While classic series such as The Next Generation – and new ones, including Discovery – might be soaking up all of the limelight, recently, longtime fans have turned their attention towards the black sheep of the family. Having been in development for a couple of years, a newly released Star Trek: Deep Space Nine documentary has shed some light on one of the franchise’s more mysterious characters.
Playing in theaters for a special, one-night-only event, What We Left Behind: Looking Back at Star Trek: Deep Space Nine hit the big screen earlier this week, thanks to a partnership between Shout! Studios and Fathom Events. The doc, which was crowdfunded on Indiegogo a few years ago, focused on the dark and edgy series that aired throughout the 90s.
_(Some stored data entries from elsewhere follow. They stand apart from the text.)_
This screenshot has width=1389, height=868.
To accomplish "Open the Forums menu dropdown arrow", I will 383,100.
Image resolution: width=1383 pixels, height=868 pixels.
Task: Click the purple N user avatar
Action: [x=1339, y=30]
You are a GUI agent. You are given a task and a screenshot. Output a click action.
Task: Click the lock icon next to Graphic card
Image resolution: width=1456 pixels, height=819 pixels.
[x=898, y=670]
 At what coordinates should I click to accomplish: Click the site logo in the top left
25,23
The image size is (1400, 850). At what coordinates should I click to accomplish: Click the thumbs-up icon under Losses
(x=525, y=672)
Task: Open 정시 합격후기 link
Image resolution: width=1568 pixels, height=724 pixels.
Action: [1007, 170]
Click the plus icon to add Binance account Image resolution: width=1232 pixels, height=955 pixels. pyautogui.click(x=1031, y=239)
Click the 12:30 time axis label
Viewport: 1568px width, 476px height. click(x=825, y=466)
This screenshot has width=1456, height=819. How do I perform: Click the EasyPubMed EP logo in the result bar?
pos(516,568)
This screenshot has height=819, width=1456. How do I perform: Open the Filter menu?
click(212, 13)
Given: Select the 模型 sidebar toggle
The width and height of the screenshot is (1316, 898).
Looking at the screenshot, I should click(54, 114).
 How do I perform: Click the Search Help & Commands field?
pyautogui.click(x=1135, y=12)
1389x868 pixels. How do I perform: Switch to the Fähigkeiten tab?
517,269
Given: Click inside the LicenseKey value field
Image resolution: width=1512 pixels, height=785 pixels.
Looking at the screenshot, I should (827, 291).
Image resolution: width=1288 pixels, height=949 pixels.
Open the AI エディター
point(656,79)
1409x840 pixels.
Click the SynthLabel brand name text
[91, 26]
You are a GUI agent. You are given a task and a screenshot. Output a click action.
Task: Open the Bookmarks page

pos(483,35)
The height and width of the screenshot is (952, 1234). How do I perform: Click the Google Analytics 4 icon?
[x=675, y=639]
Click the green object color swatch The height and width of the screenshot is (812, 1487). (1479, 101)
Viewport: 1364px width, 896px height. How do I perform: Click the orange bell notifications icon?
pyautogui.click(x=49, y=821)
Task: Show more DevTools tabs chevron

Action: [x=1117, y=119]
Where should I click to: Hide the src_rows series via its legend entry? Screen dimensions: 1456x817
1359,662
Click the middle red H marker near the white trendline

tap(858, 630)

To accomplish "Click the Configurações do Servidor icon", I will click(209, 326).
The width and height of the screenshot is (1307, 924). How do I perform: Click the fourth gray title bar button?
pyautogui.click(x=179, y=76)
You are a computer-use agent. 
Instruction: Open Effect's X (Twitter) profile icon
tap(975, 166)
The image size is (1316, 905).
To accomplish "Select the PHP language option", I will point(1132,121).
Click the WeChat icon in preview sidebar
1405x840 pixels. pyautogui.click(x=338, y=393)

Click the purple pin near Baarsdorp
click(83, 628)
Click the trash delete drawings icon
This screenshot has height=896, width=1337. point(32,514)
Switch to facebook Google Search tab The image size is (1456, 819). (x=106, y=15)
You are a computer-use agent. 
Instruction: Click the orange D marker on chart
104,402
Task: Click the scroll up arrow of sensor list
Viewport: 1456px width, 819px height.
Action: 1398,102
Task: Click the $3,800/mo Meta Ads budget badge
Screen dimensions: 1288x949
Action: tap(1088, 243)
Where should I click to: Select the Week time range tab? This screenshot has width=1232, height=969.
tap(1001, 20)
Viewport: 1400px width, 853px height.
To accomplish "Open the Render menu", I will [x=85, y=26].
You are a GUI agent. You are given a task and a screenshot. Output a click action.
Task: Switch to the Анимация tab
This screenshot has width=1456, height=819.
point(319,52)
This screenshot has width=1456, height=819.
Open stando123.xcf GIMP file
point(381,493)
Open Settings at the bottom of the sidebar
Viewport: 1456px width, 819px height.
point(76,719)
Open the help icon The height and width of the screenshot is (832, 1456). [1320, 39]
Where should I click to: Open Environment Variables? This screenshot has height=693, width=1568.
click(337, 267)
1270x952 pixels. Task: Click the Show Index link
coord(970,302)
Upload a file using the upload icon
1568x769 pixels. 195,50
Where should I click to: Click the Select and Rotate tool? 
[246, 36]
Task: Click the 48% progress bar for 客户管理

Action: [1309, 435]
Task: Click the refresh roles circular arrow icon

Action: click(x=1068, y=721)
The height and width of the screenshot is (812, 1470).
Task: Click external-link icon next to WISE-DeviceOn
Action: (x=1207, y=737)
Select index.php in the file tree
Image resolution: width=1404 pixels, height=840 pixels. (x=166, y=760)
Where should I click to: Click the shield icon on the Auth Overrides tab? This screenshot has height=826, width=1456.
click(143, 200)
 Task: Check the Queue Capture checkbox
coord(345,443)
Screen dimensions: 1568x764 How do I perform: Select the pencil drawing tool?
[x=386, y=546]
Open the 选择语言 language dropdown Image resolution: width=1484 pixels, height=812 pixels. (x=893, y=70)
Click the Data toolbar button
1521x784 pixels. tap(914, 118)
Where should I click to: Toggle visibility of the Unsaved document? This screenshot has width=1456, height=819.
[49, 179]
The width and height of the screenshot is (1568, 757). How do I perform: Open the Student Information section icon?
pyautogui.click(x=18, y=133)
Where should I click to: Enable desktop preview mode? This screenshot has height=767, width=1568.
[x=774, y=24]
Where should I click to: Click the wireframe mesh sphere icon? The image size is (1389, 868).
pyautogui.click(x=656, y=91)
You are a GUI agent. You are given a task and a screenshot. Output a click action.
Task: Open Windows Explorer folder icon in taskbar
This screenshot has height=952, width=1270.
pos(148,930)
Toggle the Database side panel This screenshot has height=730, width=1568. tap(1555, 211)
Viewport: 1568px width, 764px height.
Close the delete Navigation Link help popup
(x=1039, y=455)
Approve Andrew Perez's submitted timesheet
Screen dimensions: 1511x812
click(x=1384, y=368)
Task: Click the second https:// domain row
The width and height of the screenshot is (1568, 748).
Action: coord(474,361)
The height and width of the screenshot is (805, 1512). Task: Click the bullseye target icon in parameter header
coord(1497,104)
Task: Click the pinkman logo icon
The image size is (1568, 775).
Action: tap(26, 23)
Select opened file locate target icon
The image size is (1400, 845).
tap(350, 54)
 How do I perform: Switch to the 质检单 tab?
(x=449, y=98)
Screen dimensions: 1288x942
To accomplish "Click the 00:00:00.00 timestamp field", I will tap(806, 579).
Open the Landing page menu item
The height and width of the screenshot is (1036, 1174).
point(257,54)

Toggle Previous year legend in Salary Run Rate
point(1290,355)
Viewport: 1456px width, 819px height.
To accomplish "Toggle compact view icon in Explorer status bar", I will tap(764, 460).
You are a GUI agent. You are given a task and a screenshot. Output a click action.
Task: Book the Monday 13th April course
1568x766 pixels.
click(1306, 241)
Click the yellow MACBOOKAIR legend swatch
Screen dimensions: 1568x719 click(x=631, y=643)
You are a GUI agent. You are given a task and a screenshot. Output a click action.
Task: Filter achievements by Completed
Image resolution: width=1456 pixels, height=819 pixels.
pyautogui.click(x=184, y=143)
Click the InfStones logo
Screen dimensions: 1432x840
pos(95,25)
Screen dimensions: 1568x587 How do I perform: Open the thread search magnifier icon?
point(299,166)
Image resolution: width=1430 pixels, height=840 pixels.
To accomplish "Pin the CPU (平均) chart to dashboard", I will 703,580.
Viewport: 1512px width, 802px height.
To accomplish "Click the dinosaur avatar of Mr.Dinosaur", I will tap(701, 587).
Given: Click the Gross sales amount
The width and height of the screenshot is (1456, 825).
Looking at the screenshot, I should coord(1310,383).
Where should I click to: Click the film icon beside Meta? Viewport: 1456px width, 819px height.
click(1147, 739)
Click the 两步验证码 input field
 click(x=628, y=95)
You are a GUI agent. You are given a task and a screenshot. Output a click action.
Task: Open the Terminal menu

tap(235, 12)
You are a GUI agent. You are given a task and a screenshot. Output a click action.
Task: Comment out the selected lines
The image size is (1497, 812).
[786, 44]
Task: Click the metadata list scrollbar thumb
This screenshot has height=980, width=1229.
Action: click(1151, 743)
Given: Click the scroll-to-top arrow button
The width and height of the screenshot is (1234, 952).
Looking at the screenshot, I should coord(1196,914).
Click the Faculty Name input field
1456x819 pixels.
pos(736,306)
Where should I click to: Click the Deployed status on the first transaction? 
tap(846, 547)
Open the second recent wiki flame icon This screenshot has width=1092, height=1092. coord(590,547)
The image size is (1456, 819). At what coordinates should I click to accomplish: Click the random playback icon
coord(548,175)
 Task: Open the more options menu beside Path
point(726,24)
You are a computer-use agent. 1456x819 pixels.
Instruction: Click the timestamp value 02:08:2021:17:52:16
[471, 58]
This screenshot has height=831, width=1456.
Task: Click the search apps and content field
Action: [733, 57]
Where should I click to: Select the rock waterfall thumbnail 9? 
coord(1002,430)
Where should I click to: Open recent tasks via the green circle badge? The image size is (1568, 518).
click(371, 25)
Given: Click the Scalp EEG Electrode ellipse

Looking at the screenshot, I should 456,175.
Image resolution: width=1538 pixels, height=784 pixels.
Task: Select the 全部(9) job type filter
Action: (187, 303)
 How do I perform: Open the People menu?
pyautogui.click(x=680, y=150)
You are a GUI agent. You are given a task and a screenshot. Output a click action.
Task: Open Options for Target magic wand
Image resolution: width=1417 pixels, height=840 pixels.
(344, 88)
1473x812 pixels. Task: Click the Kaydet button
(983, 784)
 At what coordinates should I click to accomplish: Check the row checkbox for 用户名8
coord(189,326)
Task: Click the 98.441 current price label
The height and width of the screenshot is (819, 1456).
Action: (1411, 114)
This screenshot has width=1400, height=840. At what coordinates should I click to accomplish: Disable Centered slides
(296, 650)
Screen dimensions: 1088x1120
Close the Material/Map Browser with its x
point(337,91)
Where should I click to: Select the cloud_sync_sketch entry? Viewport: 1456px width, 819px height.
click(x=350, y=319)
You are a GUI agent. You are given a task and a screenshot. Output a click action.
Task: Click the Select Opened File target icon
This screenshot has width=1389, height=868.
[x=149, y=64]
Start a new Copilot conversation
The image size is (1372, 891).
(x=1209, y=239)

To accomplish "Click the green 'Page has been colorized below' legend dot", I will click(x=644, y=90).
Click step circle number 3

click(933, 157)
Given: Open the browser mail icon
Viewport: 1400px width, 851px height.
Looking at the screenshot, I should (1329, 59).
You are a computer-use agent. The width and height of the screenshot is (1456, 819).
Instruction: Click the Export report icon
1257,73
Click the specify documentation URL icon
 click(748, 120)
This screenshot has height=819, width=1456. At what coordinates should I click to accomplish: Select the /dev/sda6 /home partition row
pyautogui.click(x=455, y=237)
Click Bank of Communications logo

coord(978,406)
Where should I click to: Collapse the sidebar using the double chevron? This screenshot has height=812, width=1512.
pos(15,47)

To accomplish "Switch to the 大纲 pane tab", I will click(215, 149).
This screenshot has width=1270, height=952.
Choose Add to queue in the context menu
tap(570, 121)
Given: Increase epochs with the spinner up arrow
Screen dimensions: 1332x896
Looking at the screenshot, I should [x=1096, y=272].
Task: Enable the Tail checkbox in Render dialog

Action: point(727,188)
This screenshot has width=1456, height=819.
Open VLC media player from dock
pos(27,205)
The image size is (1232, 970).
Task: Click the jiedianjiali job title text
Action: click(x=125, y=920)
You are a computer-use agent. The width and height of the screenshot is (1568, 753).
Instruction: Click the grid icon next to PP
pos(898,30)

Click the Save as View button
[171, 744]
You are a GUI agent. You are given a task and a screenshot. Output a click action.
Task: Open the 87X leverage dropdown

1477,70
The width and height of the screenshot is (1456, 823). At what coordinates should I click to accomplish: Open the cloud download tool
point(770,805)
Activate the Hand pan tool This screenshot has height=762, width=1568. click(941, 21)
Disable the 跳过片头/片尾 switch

Directed by Ira Steven Behr (showrunner of the original show) and David Zappone (who’s worked on a handful of Star Trek docs), the film gave fans an extensive behind-the-scenes look at the show’s production, while also laying to rest a few long-standing questions.
As reported by ComicBook.com, the movie provided some insight on the sexual identity of Garak (played by Andrew Robinson), the exiled Cardassian spy who found a new home on Deep Space Nine. Throughout the show’s run, Garak always showed an interest in the ship’s medical officer, Dr. Julian Bashir, though his motives – whether it be friendship, or something more – were never fully revealed. Thankfully, Robinson shed some light on that matter, providing a cut-and-dry answer:
“At first, he just wanted to have sex with him,” Robinson says. “That’s absolutely clear.”
This might come as a shock to some long-standing fans. While Star Trek has tackled racism and classism for decades, the franchise has typically steered away from LGBT issues, a misstep which Ira Steven Behr fully admits.
“I wish we could have done a little bit more with the Garak character,” Behr says. “I talk about it in the doc. I mean, he was clearly gay or queer or however you want to say it. I think I would have loved to have taken that and see where that went and how that affected his relationship with Bashir.”
While Garak isn’t the franchise’s first openly gay character – that honor goes to Lt. Commander Paul Stamets, from Star Trek: Discovery – it’s still nice to see Deep Space Nine‘s creative team finally lay this long-standing mystery to rest.